" Je ne suis plus une aldronne !!! " Fit Eyriella, passablement énervée par toutes les attentions hors-de-propos dont ses consoeurs aldrydiques faisait preuve envers elle... Certes, elle avait décidé de partir à l'aventure loin du cocon, dans le but officiel de développer sa magie et de découvrir le monde (même si cela n'était pas vraiment le cas, sans mentir, elle avait une autre priorité)... mais elle ne pouvait absolument pas partir chargée comme une mûle !
" Enfin, un peu de confiture de cerise n'a jamais tué personne, et es-tu sûre de ne vouloir que cette petite couverture toute fine pour tenir cet hiver.... ? " Fit la matriache akrilla qui, depuis un quart d'heure, tentait vaillamment de reporter le départ de sa petite protégée.
" Ca suffit ! " Cracha Eyriella en tapant du pied.
" J'y vais, un point c'est tout ! "
Elle ramassa son paquetage, moyennement lourd, et s'élança vers la grande porte d'entrée de Grottenbois.... pour s'arrêter net, se retourner et s'adresser à l'une des aldrydes :
" Vraiment, Chinrrah, tu ne me prêterais pas ta belette de voyage... ? " Dit elle, faisant la moue en une expression qu'elle espérait attendrissante...
" Pour que tu me la ramène toute abîmée ou pas du tout ??! Tu peux rêver Eyry ! Compte là-dessus et bois de l'eau ! " Rétorqua la dénommée Chinrrah.
" Très bien !" Dit Eyriella, fronçant les sourcils et ouvrant grande la porte d'entrée.
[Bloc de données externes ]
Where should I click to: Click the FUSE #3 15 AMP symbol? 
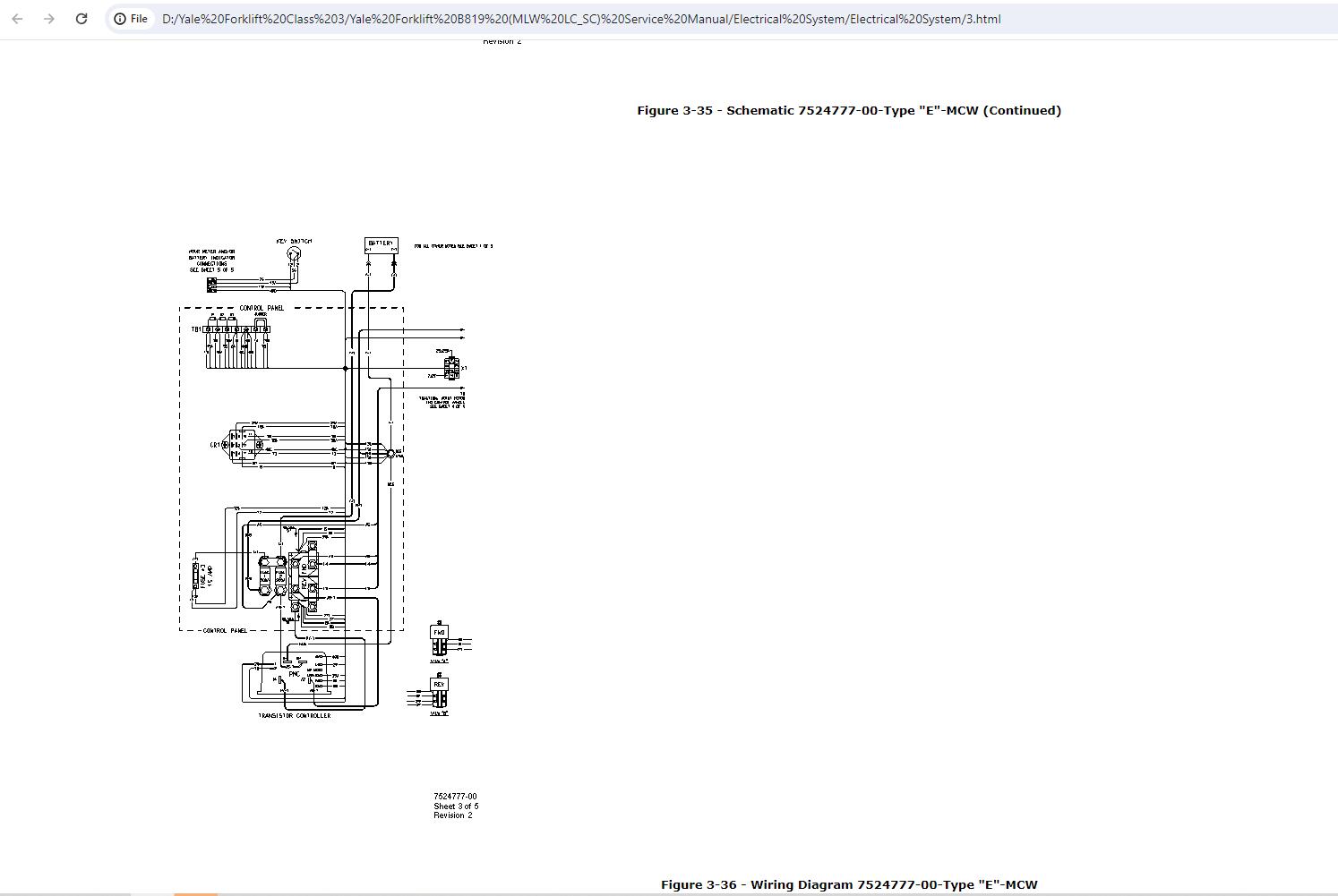tap(199, 577)
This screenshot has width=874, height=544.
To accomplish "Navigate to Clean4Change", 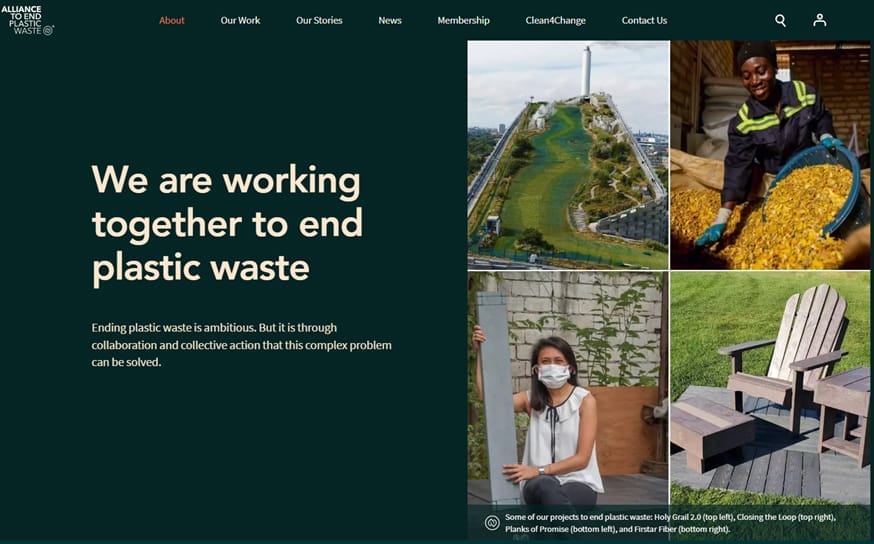I will [x=555, y=21].
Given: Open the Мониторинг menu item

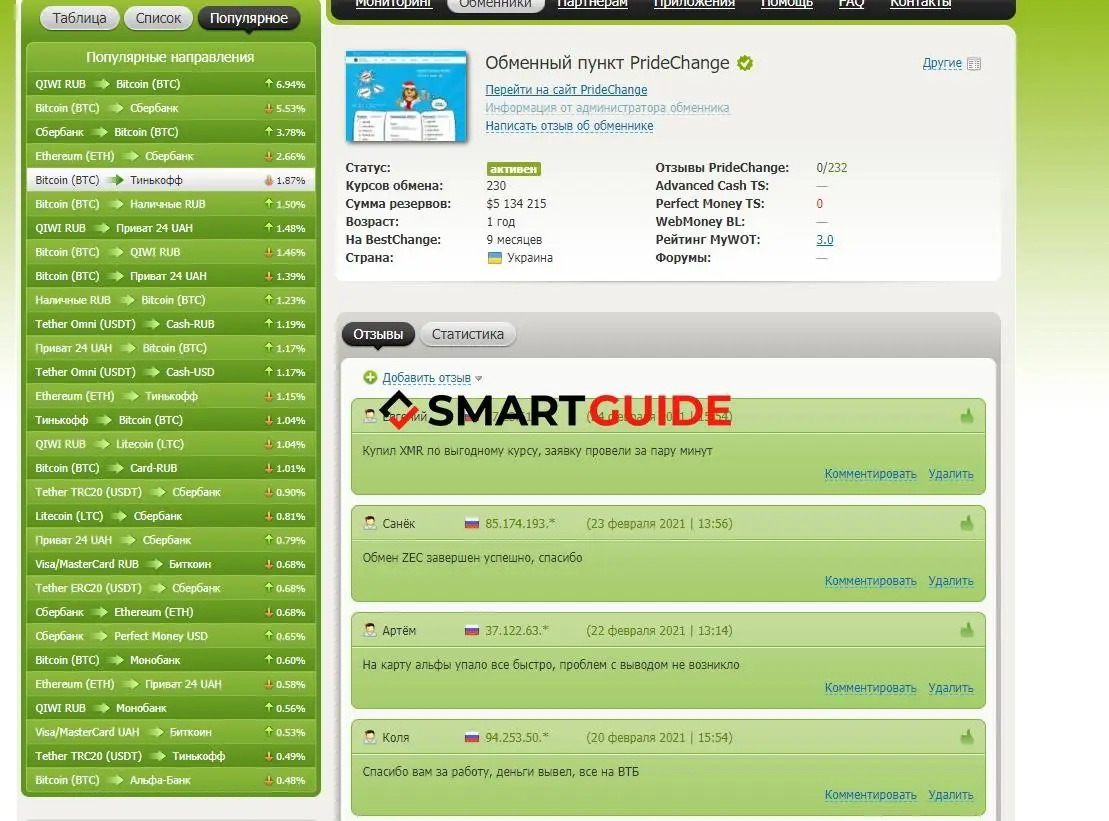Looking at the screenshot, I should click(393, 3).
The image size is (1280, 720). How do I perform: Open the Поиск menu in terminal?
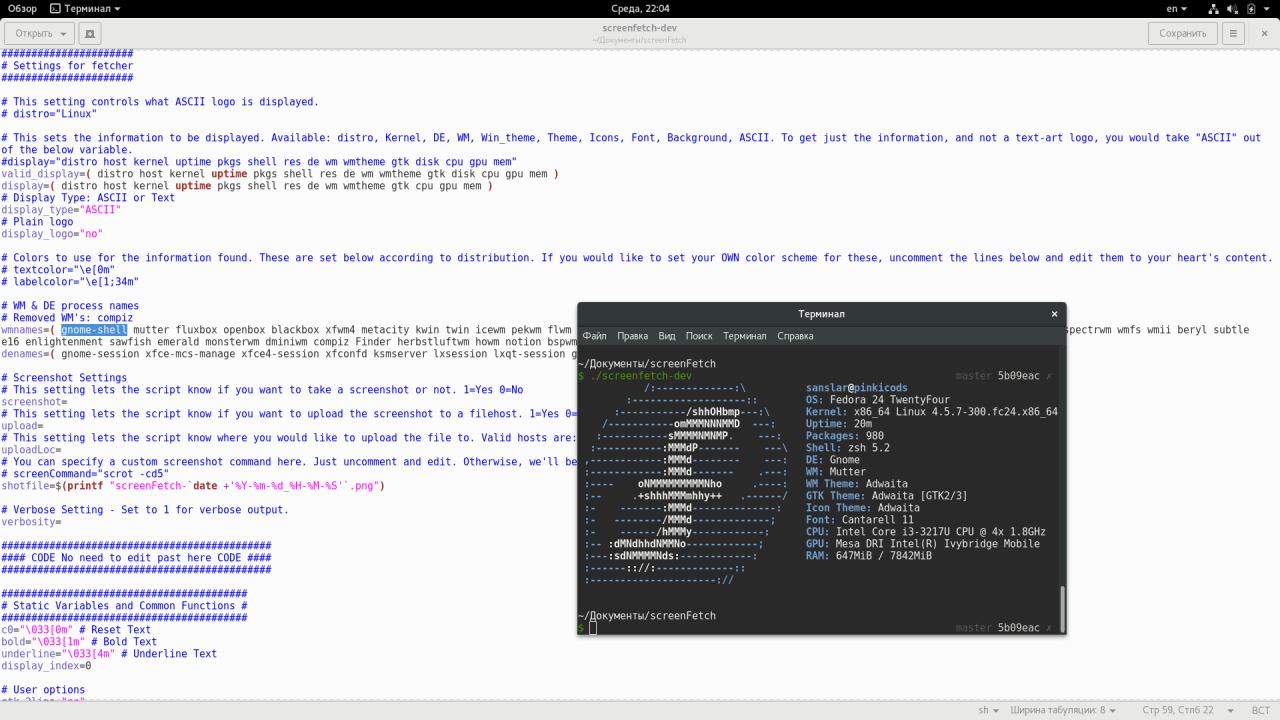699,336
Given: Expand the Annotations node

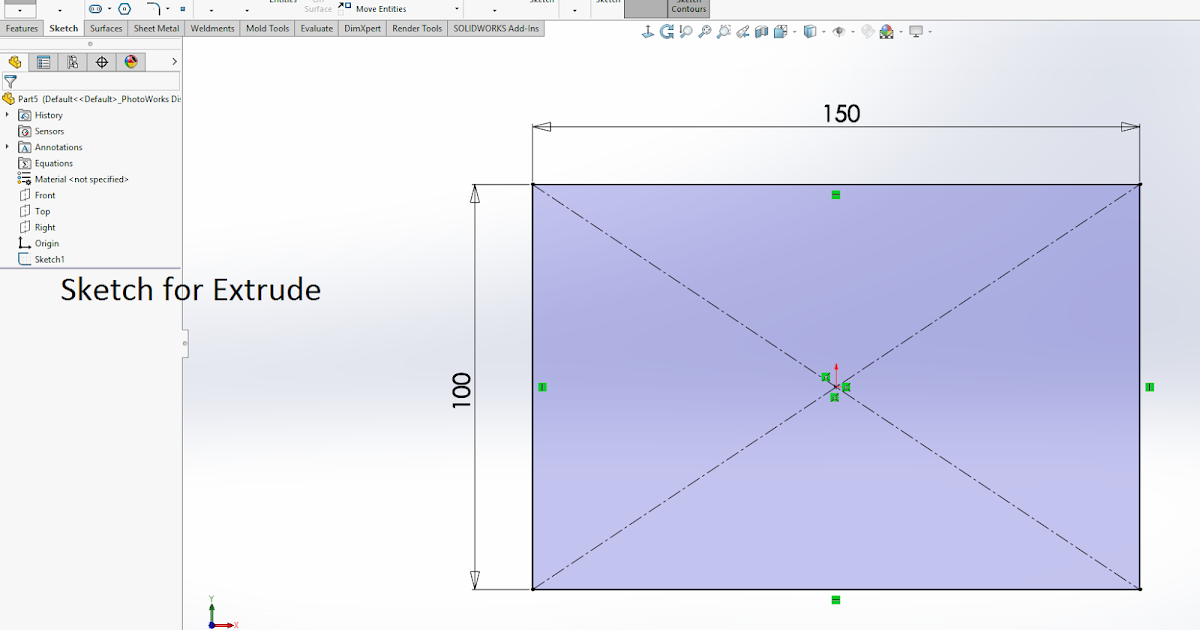Looking at the screenshot, I should pyautogui.click(x=8, y=147).
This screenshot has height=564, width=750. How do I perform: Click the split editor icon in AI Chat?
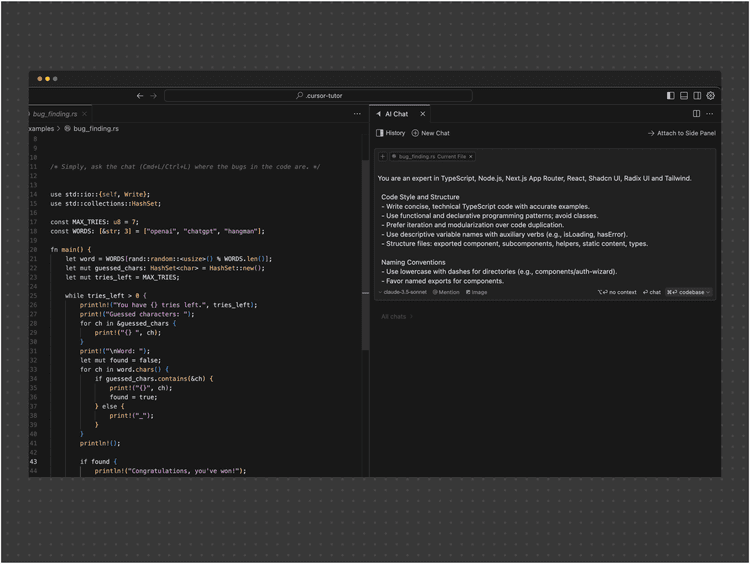[696, 114]
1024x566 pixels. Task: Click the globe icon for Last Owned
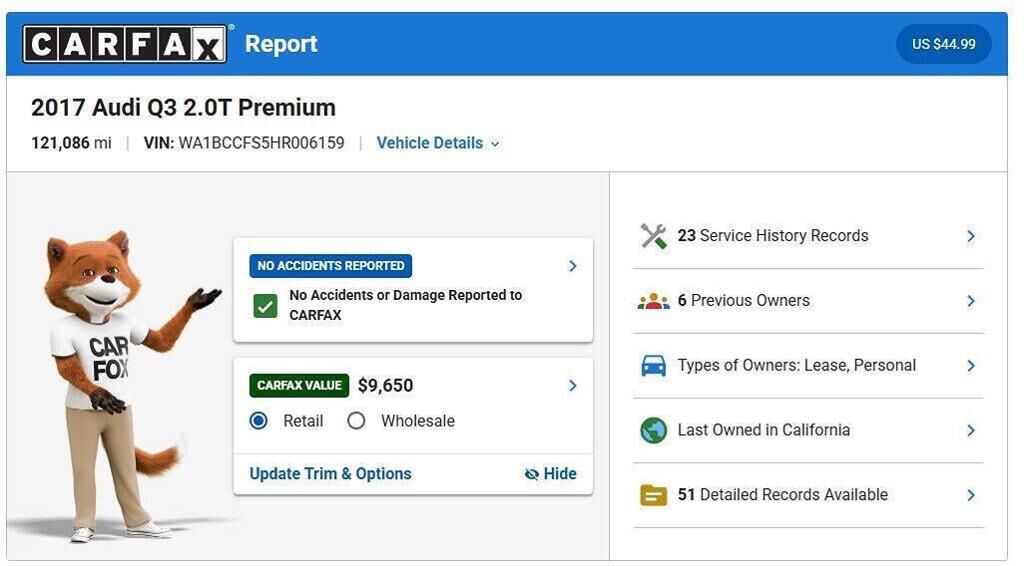(653, 430)
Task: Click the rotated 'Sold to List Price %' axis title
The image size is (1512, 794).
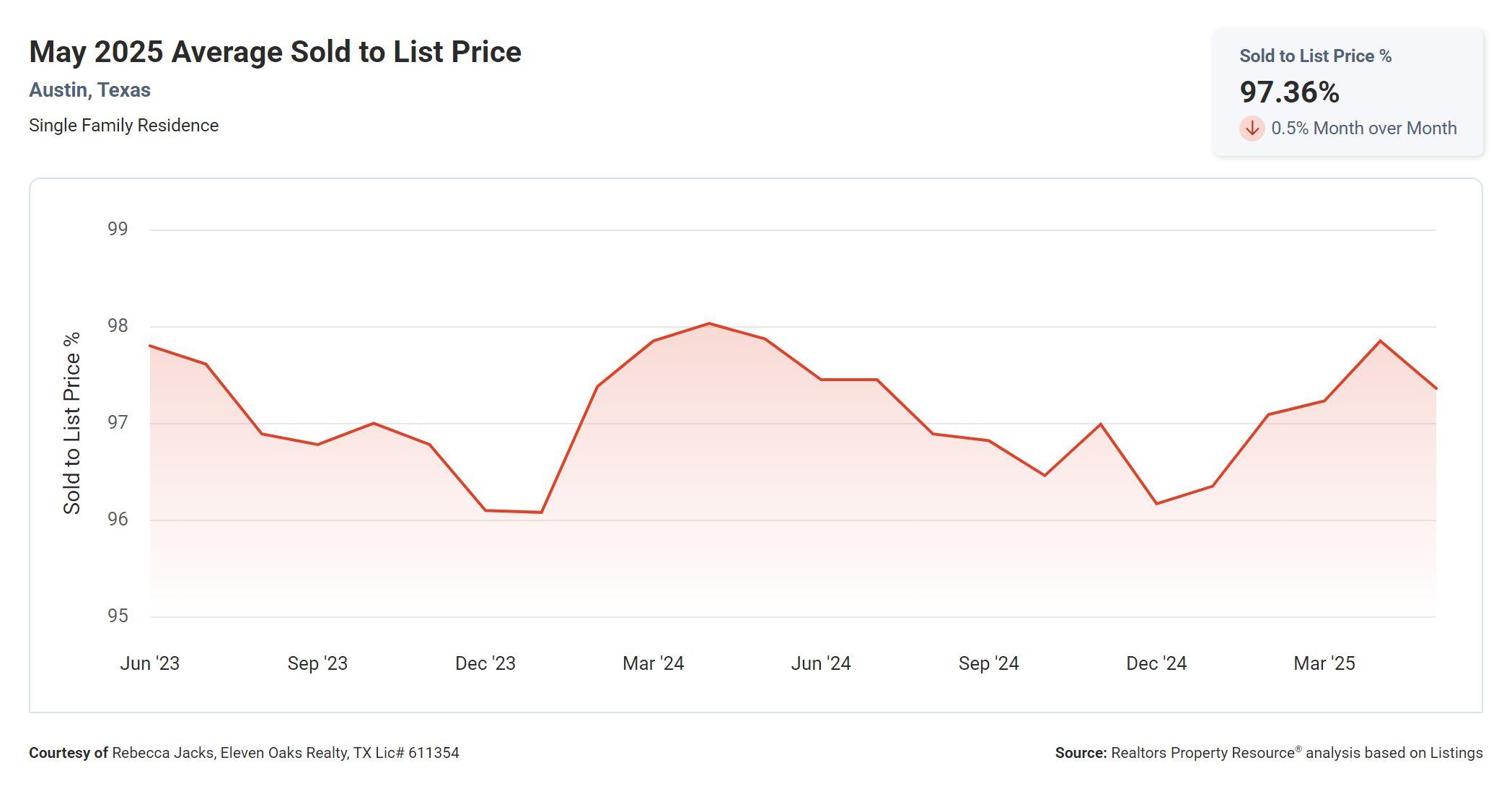Action: (x=72, y=423)
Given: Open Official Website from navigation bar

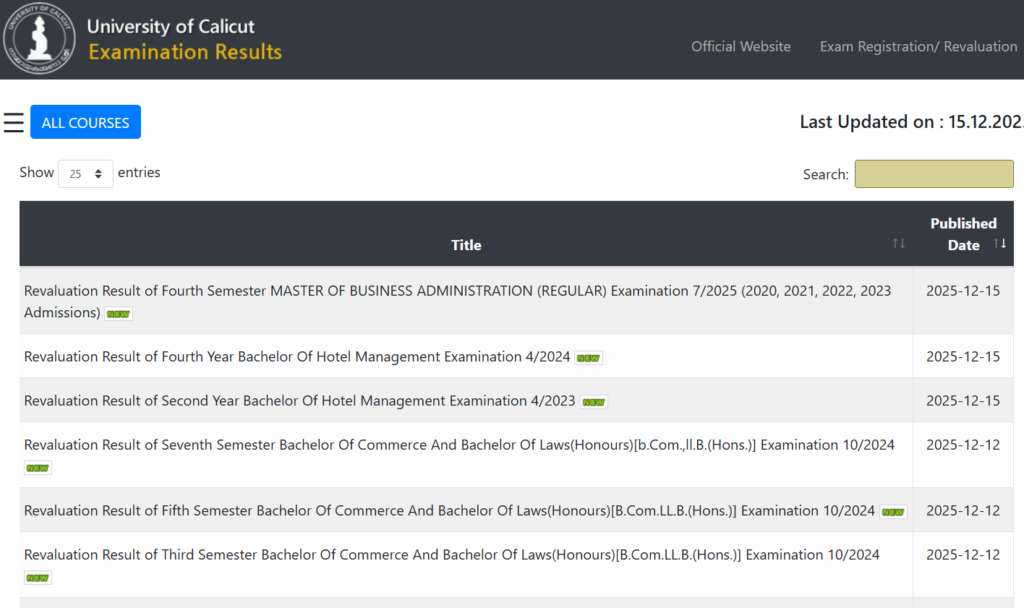Looking at the screenshot, I should (740, 46).
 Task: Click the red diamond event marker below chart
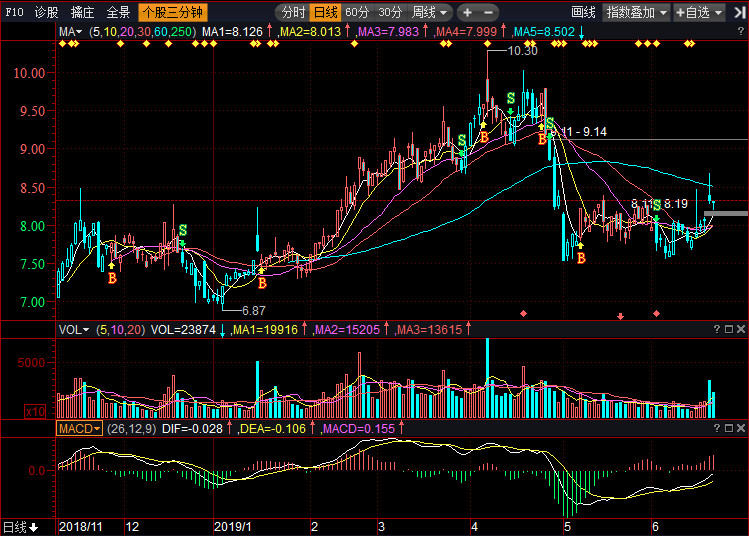point(523,314)
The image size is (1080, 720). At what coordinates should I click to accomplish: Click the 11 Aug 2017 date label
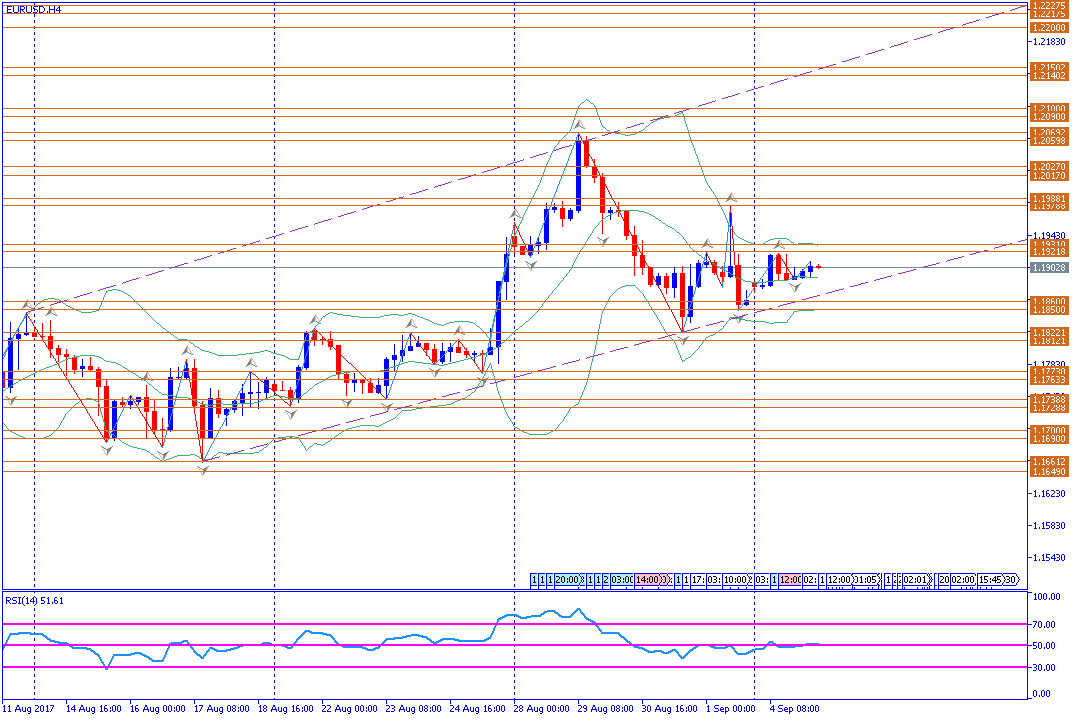coord(30,708)

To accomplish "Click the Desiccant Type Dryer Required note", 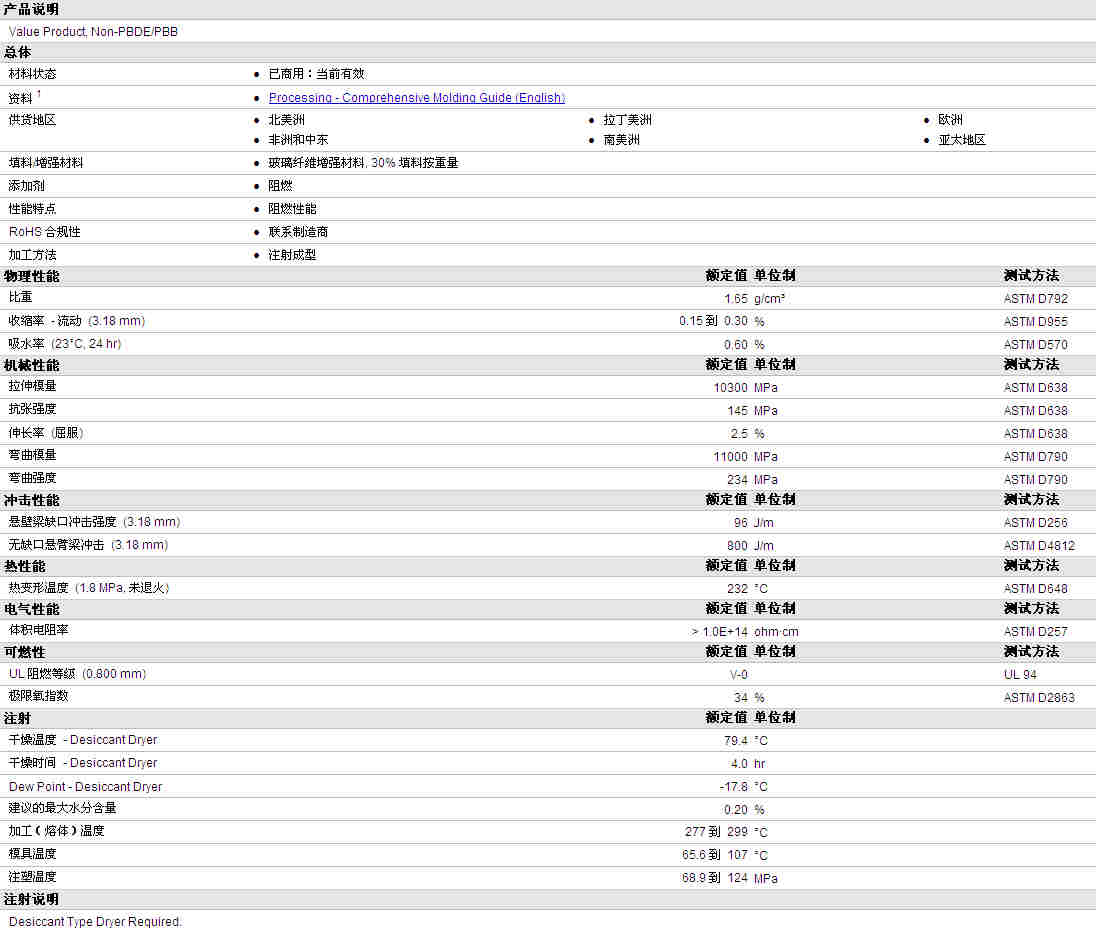I will click(x=95, y=922).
" Aventure, me voilà !!! "
Elle prit son envol et peina un moment avec la charge inhabituelle en bas de son dos, avant de remonter à nouveau vers la canopée histoire de faire bonne impression pour son Grand Départ (elle savait très bien que ses consœurs guettaient sa trajectoire). Elle étira ses bras dans un grand rayon de soleil digne d'Avoreen, ce qui lui rappella qu'elle comptait réessayer de se gorger de lumière pour approfondir ses compétences. Mais d'abord, la direction ! Elle s'orienta au sud-ouest grâce au soleil et partit dans cette direction d'un battement d'aile énergique, volant au-dessus des arbres pour aller plus vite. Ce qu'elle fit pendant les premières heures de ses pérégrinations jusqu'au moment où une ombre inquiétante se projetta sur elle : un faucon !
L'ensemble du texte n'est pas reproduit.